▸ **What you need to do**
From the entries below, copy exactly the lines from the one that contains "Given: Play event E0029 video" through the one that contains "This screenshot has width=915, height=650.", both included, and only those.

▸ **Provided entries**
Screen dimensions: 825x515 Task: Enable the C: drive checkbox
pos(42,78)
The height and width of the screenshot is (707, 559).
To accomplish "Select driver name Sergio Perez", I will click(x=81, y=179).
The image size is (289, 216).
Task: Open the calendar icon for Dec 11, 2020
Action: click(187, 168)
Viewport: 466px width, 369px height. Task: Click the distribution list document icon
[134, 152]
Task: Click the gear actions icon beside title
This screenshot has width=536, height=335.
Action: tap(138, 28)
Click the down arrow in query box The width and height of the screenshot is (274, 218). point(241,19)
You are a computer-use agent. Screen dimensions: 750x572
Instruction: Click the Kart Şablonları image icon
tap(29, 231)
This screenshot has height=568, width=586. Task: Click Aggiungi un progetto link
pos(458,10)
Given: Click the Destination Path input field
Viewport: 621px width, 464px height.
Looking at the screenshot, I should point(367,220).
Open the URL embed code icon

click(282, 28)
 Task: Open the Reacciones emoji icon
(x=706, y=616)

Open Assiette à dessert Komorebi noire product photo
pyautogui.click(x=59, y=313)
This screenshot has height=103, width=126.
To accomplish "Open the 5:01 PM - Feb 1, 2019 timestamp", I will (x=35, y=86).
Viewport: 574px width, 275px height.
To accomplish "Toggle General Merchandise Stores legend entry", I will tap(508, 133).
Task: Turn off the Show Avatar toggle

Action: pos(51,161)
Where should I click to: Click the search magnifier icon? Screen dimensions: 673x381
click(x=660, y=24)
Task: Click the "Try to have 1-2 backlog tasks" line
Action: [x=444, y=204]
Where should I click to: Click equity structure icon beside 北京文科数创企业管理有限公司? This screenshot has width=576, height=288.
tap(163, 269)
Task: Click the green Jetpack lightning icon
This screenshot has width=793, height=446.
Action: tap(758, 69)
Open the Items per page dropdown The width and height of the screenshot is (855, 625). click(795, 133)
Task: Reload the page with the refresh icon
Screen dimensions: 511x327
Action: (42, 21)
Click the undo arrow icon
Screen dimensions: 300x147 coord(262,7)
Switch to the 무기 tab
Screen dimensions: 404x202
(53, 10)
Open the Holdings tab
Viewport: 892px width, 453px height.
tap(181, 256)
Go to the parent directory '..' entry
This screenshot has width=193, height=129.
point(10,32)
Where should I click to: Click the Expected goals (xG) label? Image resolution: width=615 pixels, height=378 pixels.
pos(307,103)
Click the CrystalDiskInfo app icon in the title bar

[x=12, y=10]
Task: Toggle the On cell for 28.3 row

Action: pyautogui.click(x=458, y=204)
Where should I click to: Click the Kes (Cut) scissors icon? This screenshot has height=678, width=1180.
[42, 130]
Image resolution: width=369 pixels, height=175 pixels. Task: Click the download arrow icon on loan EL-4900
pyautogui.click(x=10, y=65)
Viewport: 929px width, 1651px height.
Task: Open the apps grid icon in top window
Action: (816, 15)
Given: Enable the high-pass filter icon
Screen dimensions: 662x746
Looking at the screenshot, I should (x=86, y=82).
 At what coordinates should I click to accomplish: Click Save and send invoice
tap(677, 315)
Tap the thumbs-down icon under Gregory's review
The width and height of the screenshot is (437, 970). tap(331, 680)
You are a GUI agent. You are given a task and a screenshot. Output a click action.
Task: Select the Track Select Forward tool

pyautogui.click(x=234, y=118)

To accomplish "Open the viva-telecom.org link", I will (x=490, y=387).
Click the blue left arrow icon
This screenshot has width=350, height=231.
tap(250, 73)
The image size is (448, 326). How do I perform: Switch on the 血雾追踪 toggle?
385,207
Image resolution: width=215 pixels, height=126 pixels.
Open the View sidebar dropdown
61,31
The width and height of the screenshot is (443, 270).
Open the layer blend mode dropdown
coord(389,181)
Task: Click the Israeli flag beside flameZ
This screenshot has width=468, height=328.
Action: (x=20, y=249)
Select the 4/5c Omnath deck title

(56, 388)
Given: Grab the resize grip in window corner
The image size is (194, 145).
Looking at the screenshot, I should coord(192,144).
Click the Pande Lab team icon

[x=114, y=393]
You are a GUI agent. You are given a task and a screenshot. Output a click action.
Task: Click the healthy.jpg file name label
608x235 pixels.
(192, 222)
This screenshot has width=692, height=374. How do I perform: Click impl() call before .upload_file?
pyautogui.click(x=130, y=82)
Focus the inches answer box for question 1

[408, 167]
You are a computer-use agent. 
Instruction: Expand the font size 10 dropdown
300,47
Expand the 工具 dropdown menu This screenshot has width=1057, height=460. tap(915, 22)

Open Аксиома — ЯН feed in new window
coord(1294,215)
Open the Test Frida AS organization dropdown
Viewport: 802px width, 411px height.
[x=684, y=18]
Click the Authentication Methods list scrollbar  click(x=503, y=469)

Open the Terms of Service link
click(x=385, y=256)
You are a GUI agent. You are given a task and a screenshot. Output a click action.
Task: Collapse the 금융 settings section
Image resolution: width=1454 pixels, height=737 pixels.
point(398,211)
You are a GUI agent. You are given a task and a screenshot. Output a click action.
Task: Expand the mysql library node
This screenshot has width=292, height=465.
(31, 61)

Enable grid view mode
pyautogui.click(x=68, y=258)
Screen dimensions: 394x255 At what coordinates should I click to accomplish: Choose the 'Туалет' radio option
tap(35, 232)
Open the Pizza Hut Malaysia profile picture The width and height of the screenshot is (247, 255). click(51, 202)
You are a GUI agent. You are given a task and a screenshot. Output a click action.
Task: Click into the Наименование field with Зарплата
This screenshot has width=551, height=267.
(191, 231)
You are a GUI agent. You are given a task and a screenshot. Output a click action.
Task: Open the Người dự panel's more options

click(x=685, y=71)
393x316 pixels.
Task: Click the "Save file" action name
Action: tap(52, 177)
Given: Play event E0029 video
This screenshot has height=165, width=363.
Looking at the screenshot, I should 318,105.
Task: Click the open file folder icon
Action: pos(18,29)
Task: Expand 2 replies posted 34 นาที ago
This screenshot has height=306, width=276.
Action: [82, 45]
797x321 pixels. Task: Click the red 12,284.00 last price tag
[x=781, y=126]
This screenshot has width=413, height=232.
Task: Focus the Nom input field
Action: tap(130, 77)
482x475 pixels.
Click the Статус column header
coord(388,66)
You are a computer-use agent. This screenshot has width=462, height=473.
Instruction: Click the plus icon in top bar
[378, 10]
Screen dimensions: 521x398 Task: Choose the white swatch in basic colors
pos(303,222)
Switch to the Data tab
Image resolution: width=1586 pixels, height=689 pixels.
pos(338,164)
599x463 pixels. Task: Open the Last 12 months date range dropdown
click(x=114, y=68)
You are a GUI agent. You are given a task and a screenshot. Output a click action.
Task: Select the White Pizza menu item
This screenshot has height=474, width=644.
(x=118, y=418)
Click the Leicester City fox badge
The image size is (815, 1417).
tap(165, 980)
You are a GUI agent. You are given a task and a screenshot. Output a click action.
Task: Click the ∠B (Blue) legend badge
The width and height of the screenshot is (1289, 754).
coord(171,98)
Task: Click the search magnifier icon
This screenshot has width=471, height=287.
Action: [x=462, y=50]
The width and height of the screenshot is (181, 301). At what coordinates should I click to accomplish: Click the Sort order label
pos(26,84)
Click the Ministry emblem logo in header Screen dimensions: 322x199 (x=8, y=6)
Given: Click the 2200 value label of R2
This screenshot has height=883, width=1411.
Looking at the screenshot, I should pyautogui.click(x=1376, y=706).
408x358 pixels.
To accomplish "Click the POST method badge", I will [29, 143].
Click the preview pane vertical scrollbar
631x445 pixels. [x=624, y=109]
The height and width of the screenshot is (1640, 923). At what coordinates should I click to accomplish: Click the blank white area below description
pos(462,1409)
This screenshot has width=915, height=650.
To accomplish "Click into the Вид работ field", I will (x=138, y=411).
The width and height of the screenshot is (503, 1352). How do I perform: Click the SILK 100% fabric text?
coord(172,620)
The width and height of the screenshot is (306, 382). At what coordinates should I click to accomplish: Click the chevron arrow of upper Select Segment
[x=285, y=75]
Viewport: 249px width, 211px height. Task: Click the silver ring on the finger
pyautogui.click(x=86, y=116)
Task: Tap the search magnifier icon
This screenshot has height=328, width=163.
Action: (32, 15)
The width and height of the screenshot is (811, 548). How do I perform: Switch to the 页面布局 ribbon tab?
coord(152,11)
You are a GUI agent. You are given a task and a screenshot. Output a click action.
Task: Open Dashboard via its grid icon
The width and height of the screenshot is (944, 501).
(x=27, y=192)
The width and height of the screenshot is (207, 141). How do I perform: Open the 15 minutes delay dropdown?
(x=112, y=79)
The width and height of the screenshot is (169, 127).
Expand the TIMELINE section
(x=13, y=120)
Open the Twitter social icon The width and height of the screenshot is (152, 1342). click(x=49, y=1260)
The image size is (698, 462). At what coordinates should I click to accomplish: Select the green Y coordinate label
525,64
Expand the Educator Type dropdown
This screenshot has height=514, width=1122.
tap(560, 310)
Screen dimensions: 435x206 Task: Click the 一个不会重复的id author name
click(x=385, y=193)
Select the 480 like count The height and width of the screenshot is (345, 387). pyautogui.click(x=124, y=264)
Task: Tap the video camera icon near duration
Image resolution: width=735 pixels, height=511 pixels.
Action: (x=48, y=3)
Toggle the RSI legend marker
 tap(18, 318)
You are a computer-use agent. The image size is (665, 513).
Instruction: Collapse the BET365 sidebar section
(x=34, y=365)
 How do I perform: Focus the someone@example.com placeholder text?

▸ **The answer**
Given: Play event E0029 video
This screenshot has height=165, width=363.
Looking at the screenshot, I should 318,105.
Task: Click the open file folder icon
Action: pos(18,29)
Task: Expand 2 replies posted 34 นาที ago
This screenshot has height=306, width=276.
Action: [82, 45]
797x321 pixels. Task: Click the red 12,284.00 last price tag
[x=781, y=126]
This screenshot has width=413, height=232.
Task: Focus the Nom input field
Action: tap(130, 77)
482x475 pixels.
Click the Статус column header
coord(388,66)
You are a computer-use agent. This screenshot has width=462, height=473.
Instruction: Click the plus icon in top bar
[378, 10]
Screen dimensions: 521x398 Task: Choose the white swatch in basic colors
pos(303,222)
Switch to the Data tab
Image resolution: width=1586 pixels, height=689 pixels.
pos(338,164)
599x463 pixels. Task: Open the Last 12 months date range dropdown
click(x=114, y=68)
You are a GUI agent. You are given a task and a screenshot. Output a click action.
Task: Select the White Pizza menu item
This screenshot has height=474, width=644.
(x=118, y=418)
Click the Leicester City fox badge
The image size is (815, 1417).
tap(165, 980)
You are a GUI agent. You are given a task and a screenshot. Output a click action.
Task: Click the ∠B (Blue) legend badge
The width and height of the screenshot is (1289, 754).
coord(171,98)
Task: Click the search magnifier icon
This screenshot has width=471, height=287.
Action: [x=462, y=50]
The width and height of the screenshot is (181, 301). At what coordinates should I click to accomplish: Click the Sort order label
pos(26,84)
Click the Ministry emblem logo in header Screen dimensions: 322x199 (x=8, y=6)
Given: Click the 2200 value label of R2
This screenshot has height=883, width=1411.
Looking at the screenshot, I should pyautogui.click(x=1376, y=706).
408x358 pixels.
To accomplish "Click the POST method badge", I will [29, 143].
Click the preview pane vertical scrollbar
631x445 pixels. [x=624, y=109]
The height and width of the screenshot is (1640, 923). At what coordinates should I click to accomplish: Click the blank white area below description
pos(462,1409)
This screenshot has width=915, height=650.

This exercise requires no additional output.